**Text provided:**
Haemophilus parainfluenzae

Scientific classification
- Domain: Bacteria
- Kingdom: Pseudomonadati
- Phylum: Pseudomonadota
- Class: Gammaproteobacteria
- Order: Pasteurellales
- Family: Pasteurellaceae
- Genus: Haemophilus
- Species: H. parainfluenzae
- Binomial name: Haemophilus parainfluenzae Rivers 1922 (Approved Lists 1980)

= Haemophilus parainfluenzae =

- Authority: Rivers 1922 (Approved Lists 1980)

Species of bacterium

Haemophilus parainfluenzae is a species of Haemophilus.

It is one of the HACEK organisms.
H. parainfluenzae is an opportunistic pathogen that has been associated with endocarditis, bronchitis, otitis, conjunctivitis, pneumonia, abscesses and genital tract infections.

==Natural genetic transformation==

H. parainfluenzae biotypes I and II are capable of natural genetic transformation. Natural genetic transformation is a bacterial adaptation for DNA transfer. In order for a bacterium to bind, take up and recombine exogenous DNA into its genome it must enter a special physiological state termed natural competence. In H. parainfluenzae, competence is induced during the late stationary phase of growth. Natural DNA transformation may play a major role in the exchange of genetic information among H. parainfluenzae isolates.

==Treatment==
Acute H. parainfluenzae infections must be treated with antibiotics. Beta-lactam agents such as amoxicillin and ampicillin are antibiotics that are effective against H. parainfluenzae. The Duration of Antibiotic Therapy depends on the severity of the infection. In 40% of infective endocarditis cases caused by H. parainfluenzae, the best treatment is a valve replacement.

**Given information:**
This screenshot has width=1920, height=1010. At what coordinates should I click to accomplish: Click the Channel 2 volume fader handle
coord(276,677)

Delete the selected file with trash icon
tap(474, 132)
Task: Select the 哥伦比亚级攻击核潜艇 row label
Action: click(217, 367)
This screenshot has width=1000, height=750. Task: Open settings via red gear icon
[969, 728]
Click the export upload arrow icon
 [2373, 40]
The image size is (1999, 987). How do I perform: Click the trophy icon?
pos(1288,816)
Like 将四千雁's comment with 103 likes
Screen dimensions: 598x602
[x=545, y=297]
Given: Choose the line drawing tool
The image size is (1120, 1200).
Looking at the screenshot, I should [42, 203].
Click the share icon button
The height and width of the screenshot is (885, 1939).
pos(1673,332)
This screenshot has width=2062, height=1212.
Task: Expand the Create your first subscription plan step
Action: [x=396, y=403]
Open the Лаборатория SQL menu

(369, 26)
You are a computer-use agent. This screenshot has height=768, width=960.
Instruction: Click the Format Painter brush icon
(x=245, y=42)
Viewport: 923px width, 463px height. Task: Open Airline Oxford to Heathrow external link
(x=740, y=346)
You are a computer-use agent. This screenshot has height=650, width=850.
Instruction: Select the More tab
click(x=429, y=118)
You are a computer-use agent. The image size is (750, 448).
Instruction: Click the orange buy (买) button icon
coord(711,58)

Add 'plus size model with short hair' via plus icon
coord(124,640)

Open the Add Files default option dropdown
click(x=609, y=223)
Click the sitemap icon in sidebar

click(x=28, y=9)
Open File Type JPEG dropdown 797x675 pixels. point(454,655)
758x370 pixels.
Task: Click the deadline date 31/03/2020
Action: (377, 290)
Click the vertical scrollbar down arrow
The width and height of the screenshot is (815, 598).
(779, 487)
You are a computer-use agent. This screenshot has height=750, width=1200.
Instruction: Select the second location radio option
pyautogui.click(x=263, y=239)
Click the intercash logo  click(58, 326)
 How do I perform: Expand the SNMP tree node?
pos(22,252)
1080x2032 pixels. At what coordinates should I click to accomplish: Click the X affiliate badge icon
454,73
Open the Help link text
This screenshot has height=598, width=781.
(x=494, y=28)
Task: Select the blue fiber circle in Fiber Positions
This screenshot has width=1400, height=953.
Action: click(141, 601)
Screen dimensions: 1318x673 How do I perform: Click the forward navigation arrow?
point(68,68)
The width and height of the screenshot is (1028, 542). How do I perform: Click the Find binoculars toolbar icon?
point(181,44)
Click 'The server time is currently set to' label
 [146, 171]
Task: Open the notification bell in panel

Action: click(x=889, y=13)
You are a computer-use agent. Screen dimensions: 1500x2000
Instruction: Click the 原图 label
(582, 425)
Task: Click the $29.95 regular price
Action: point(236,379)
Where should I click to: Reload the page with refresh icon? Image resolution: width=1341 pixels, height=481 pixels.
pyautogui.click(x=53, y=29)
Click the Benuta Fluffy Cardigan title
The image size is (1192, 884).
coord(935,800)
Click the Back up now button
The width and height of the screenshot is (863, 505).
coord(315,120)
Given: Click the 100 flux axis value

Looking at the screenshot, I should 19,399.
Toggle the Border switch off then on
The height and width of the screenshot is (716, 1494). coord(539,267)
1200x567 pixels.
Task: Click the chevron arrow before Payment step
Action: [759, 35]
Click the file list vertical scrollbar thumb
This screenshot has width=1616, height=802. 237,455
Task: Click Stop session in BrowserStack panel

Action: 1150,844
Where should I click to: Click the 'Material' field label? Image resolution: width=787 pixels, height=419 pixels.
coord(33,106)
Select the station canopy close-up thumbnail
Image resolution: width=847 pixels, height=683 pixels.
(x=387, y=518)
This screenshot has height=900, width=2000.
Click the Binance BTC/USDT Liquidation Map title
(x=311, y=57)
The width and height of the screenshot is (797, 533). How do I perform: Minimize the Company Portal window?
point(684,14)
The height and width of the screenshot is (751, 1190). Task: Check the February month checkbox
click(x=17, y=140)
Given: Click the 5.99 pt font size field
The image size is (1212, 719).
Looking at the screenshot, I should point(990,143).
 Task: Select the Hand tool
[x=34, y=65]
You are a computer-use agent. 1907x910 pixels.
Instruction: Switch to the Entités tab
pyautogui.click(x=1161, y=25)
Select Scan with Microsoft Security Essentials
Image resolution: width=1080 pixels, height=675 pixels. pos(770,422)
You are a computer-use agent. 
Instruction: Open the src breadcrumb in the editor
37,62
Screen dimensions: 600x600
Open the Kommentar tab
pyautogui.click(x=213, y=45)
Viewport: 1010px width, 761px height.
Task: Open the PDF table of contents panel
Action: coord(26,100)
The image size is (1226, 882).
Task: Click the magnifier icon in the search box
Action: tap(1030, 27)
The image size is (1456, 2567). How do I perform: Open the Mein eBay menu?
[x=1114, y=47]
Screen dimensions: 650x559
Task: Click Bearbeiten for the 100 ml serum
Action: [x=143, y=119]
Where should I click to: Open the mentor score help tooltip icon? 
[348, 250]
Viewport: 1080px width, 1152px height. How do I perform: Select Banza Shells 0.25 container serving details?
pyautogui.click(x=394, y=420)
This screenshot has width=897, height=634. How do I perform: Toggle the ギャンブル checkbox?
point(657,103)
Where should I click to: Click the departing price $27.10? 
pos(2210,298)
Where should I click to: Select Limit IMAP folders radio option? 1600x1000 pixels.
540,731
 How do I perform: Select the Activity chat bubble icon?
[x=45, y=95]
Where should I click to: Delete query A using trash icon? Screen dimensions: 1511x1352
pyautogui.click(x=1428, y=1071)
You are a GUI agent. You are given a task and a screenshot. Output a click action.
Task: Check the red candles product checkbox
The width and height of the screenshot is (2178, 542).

**Activity:** Reproduce the stretch of the Haemophilus parainfluenzae text from "Species of bacterium" through "H. parainfluenzae isolates." word for word. The data that comes after the text on Haemophilus parainfluenzae is separate material and stands on its own.

**Output:**
Species of bacterium

Haemophilus parainfluenzae is a species of Haemophilus.

It is one of the HACEK organisms.
H. parainfluenzae is an opportunistic pathogen that has been associated with endocarditis, bronchitis, otitis, conjunctivitis, pneumonia, abscesses and genital tract infections.

==Natural genetic transformation==

H. parainfluenzae biotypes I and II are capable of natural genetic transformation. Natural genetic transformation is a bacterial adaptation for DNA transfer. In order for a bacterium to bind, take up and recombine exogenous DNA into its genome it must enter a special physiological state termed natural competence. In H. parainfluenzae, competence is induced during the late stationary phase of growth. Natural DNA transformation may play a major role in the exchange of genetic information among H. parainfluenzae isolates.